**Supplied passage:**
________________________
That ride - and what it symbolized - have apparently become central to his character. In Khan's beautiful stone house in the Margalla Hills of Islamabad, a main item of décor is a massive painting depicting the last train crossing into Pakistan before borders were sealed. Throughout his career his chauvinistic rhetoric and anti-Indian taunts have been a crucial reason for his appeal to the Pakistani masses.
"He is hard-core nationalist and a very ambitious person," says A.H. Nayyar, a physicist at Quaid-e-Azam University in Islamabad. "He is in for fame and money."
But neither is Khan an Islamist extremist of the sort suspected to be behind recent assassination attempts against President Musharraf. His wife is a Dutch national whose first name is Henny. Neither she nor their two daughters wear the traditional hijab, or veil. "He is not a fundamentalist . . . but he prays five times [a day] and is a religious person," says his biographer, Zahid Malik.
He is not a nuclear scientist per se, but a metallurgist. He did postgraduate work in Western Europe in the 1960s, and was then recruited to work at a uranium enrichment plant run by Urenco, a Dutch-British-German consortium.
The details of his return to Pakistan remain murky to this day. According to the account in Mr. Malik's biography, in 1974 Khan wrote Prime Minister Zulfikar Ali Bhutto offering his services to his country. In 1975, during a visit home, Khan visited Mr. Bhutto in his office, and agreed to his plea to return and help Pakistan develop nuclear technology. According to Malik's account, the prime minister then thumped his desk and cheerfully swore that he would now be able to trump India.
Western intelligence believes that Khan is something of a self-promoter. But they agree with Pakistani sources on one thing: Khan brought with him plans for Urenco enrichment technology.
In 1983 a Dutch court convicted Khan in absentia for attempted espionage. The conviction was later overturned on a technicality. Khan himself denies that Pakistan's centrifuge design was purloined, despite its similarity to Urenco work. "He's an extremely proud man and does not want to have the rest of the world believe that he got the centrifuges by stealing the designs," says Matthew Bunn, a nuclear expert at Harvard University.
As head of Pakistan's nuclear effort, Khan was not a technical genius but a managerial one, focusing his country's limited resources on one goal while craftily learning to ply the world market for needed parts and technology, both legally and on the black market.
National figure, international notoriety
After Pakistan detonated nuclear devices in 1998, his status as national hero was assured. But he's far from an international hero. Throughout his career Khan has complained about perceived Western hypocrisy about nuclear weapons and boasted of his ability to beat constraints. Western intelligence believes he has made some 13 trips to North Korea, for instance, in pursuit of a swap of nuclear technology for ballistic missiles. The UN's International Atomic Energy Agency is now investigating possible links between Pakistan and Iran after Tehran acknowledged using centrifuge designs that appear identical to early Pakistani models.
There are indications that Libya received Pakistani technology as well.
Officials say six suspects remain in custody. Among them are three scientists: former director general of the KRL, Mohammad Farooq, and two other close aides of Khan. At this writing, Khan has not been detained but his movement has been restricted and his Islamabad residence is under 24-hour watch.
Pakistani officials say it is possible that their nation's scientists might have engaged in weapons proliferation - on their own. Khan's daughter has said publicly that her father is being made a scapegoat.
"If half of this is true," says Michael Krepon, former director of the Henry L. Stimson Center, "it suggests a huge breakdown in [proliferation] oversight that must be repaired."
________________________
Dataset entries
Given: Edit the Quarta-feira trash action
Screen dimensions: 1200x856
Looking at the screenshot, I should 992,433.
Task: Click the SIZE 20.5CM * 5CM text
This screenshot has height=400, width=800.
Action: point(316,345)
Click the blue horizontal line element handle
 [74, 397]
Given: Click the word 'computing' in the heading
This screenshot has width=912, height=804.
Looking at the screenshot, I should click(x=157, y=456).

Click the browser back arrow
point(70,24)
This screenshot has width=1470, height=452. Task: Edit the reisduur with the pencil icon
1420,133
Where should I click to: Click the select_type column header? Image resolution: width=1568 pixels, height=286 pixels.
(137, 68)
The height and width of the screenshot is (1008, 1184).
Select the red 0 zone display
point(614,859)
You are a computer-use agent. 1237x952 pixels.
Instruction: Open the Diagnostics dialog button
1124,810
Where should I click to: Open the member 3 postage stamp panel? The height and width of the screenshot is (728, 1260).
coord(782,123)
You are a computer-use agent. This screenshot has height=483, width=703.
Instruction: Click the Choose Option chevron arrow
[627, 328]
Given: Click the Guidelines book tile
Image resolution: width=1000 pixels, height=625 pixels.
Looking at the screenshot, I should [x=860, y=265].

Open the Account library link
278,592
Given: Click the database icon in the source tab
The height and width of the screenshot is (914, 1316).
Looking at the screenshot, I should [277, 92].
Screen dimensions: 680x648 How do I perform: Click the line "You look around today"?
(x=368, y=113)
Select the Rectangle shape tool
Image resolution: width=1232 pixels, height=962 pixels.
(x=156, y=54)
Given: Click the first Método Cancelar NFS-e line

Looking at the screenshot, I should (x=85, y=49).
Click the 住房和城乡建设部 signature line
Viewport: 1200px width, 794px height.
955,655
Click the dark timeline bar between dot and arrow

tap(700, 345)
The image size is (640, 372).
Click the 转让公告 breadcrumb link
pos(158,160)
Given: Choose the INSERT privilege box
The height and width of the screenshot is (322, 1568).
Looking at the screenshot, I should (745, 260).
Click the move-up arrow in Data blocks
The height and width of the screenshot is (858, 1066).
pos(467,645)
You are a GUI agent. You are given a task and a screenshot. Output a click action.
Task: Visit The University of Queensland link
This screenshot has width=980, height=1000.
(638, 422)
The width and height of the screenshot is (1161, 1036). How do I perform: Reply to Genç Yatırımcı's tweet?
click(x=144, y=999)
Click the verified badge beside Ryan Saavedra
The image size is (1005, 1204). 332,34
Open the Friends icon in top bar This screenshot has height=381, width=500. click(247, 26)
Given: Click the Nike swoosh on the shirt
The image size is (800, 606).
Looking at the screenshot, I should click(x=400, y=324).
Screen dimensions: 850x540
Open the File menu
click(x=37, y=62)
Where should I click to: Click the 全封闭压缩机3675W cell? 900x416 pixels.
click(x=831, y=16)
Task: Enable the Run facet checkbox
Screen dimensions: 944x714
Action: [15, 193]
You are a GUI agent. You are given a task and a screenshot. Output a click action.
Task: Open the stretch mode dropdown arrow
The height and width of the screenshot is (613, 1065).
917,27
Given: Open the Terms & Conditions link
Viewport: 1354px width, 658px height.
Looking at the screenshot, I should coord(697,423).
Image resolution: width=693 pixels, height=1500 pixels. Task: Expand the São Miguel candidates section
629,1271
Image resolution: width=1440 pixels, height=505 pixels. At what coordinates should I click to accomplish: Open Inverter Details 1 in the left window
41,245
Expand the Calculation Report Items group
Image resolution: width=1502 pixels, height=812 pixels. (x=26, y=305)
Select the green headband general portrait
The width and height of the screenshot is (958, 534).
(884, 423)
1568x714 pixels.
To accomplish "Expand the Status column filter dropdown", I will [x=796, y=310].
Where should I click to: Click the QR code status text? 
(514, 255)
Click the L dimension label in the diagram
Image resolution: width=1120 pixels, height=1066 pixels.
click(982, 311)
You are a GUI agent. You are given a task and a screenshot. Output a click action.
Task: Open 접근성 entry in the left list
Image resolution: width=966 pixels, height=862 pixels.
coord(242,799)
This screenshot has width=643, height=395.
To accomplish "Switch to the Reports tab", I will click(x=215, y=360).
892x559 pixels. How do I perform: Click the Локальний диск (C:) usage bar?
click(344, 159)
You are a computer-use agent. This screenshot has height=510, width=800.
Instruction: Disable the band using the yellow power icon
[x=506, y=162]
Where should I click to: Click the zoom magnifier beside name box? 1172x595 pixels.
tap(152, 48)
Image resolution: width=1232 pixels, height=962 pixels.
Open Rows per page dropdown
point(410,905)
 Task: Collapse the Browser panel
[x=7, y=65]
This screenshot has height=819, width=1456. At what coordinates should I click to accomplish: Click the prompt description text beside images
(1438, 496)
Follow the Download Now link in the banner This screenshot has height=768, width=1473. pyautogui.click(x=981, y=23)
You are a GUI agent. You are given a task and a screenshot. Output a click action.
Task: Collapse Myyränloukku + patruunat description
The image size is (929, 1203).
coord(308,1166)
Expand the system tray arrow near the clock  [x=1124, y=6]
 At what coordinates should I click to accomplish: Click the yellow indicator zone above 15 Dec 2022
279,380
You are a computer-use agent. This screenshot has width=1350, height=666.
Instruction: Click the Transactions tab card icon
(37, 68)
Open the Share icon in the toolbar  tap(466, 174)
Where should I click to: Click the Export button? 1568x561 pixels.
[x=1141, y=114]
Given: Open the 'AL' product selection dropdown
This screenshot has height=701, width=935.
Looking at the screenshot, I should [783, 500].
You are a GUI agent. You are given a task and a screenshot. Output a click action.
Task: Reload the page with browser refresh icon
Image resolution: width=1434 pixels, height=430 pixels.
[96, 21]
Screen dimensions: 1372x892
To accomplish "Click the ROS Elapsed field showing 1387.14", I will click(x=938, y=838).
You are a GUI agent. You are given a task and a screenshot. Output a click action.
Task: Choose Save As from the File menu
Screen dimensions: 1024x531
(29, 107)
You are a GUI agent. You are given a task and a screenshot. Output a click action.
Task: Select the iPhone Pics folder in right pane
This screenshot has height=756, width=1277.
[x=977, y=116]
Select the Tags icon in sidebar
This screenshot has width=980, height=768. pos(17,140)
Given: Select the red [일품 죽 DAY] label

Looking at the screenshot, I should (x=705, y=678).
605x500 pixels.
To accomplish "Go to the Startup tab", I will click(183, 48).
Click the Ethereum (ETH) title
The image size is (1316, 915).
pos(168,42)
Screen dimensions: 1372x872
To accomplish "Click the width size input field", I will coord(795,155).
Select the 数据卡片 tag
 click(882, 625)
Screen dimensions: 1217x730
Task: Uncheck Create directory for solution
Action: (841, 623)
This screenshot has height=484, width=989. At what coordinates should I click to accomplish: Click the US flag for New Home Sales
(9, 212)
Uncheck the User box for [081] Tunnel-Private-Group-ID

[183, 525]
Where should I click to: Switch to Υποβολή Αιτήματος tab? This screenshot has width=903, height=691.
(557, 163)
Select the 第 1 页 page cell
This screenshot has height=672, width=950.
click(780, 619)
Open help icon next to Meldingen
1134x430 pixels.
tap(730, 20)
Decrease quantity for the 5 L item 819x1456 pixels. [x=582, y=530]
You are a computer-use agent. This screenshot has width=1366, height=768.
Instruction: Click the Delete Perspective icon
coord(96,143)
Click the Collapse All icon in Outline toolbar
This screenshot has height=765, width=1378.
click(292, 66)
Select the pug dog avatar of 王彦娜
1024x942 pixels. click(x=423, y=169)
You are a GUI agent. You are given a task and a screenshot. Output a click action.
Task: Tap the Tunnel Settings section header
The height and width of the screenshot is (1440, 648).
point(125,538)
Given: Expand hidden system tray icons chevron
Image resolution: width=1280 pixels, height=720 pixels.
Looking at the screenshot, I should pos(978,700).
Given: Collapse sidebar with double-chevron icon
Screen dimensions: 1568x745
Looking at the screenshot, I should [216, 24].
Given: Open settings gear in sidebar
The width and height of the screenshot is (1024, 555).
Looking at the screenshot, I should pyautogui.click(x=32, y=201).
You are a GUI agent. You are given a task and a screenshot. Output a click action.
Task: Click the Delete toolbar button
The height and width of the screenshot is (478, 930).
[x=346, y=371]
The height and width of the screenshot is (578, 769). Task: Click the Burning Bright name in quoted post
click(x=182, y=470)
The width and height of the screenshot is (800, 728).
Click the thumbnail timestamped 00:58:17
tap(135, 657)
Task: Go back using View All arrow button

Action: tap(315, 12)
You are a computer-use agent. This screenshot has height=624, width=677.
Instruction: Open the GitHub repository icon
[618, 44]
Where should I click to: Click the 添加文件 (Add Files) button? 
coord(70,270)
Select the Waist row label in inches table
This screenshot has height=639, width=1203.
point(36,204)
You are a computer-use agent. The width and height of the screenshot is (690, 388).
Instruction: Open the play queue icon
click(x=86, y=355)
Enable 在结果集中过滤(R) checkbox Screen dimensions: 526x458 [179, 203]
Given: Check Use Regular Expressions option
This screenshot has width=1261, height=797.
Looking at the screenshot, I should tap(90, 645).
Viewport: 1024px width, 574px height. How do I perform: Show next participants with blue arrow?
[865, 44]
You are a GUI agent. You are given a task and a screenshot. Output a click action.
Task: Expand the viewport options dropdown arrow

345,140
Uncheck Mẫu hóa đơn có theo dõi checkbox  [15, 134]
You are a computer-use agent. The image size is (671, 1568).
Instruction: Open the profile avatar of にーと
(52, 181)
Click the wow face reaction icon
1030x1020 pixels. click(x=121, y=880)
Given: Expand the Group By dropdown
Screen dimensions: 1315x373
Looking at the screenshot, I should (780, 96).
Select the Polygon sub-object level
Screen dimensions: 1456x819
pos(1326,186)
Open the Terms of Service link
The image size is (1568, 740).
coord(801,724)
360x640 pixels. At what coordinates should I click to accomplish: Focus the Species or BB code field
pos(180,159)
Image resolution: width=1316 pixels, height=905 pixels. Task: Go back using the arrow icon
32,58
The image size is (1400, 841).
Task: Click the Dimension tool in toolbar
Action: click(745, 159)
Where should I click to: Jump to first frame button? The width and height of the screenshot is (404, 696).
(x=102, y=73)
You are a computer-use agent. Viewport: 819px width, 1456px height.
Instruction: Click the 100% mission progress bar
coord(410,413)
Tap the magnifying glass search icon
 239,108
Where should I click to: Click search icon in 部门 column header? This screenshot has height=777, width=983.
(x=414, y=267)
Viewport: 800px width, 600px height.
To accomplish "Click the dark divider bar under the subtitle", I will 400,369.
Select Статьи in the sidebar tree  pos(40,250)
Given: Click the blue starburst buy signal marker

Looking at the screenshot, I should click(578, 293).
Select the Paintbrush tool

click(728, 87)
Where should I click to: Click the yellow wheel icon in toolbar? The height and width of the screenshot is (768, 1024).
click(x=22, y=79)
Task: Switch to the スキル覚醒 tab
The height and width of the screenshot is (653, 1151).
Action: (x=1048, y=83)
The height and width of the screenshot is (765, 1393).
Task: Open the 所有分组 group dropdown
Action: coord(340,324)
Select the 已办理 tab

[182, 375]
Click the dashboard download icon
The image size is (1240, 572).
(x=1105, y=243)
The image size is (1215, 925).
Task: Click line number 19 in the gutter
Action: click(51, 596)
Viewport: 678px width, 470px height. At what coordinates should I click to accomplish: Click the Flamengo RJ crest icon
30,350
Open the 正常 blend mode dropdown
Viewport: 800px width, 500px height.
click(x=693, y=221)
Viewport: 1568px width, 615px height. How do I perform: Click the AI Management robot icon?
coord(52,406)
________________________
**Exercise requirements:**
[A] Copy the part of the profile of Khan from "In 1983 a Dutch" to "at Harvard University." word for word.
[B] Decide whether each statement agrees with the profile of Khan. Answer yes or no, and quote the deciding words.
(i) Khan's wife wears the traditional hijab.
(ii) Khan's training is in metallurgy rather than nuclear science.
(iii) The 1983 Dutch conviction of Khan was upheld.
[C] Answer these questions from the profile of Khan.
(i) According to Mr. Malik's biography, in what year did Khan write to Prime Minister Zulfikar Ali Bhutto?
(ii) How many trips to North Korea does Western intelligence believe Khan has made?
(iii) How many suspects do officials say remain in custody?
The records play no part in the work that comes next.

**Answer section:**
[A]
In 1983 a Dutch court convicted Khan in absentia for attempted espionage. The conviction was later overturned on a technicality. Khan himself denies that Pakistan's centrifuge design was purloined, despite its similarity to Urenco work. "He's an extremely proud man and does not want to have the rest of the world believe that he got the centrifuges by stealing the designs," says Matthew Bunn, a nuclear expert at Harvard University.

[B]
(i) No: "Neither she nor their two daughters wear the traditional hijab, or veil."
(ii) Yes: "He is not a nuclear scientist per se, but a metallurgist."
(iii) No: "The conviction was later overturned on a technicality."

[C]
(i) 1974
(ii) Some 13
(iii) Six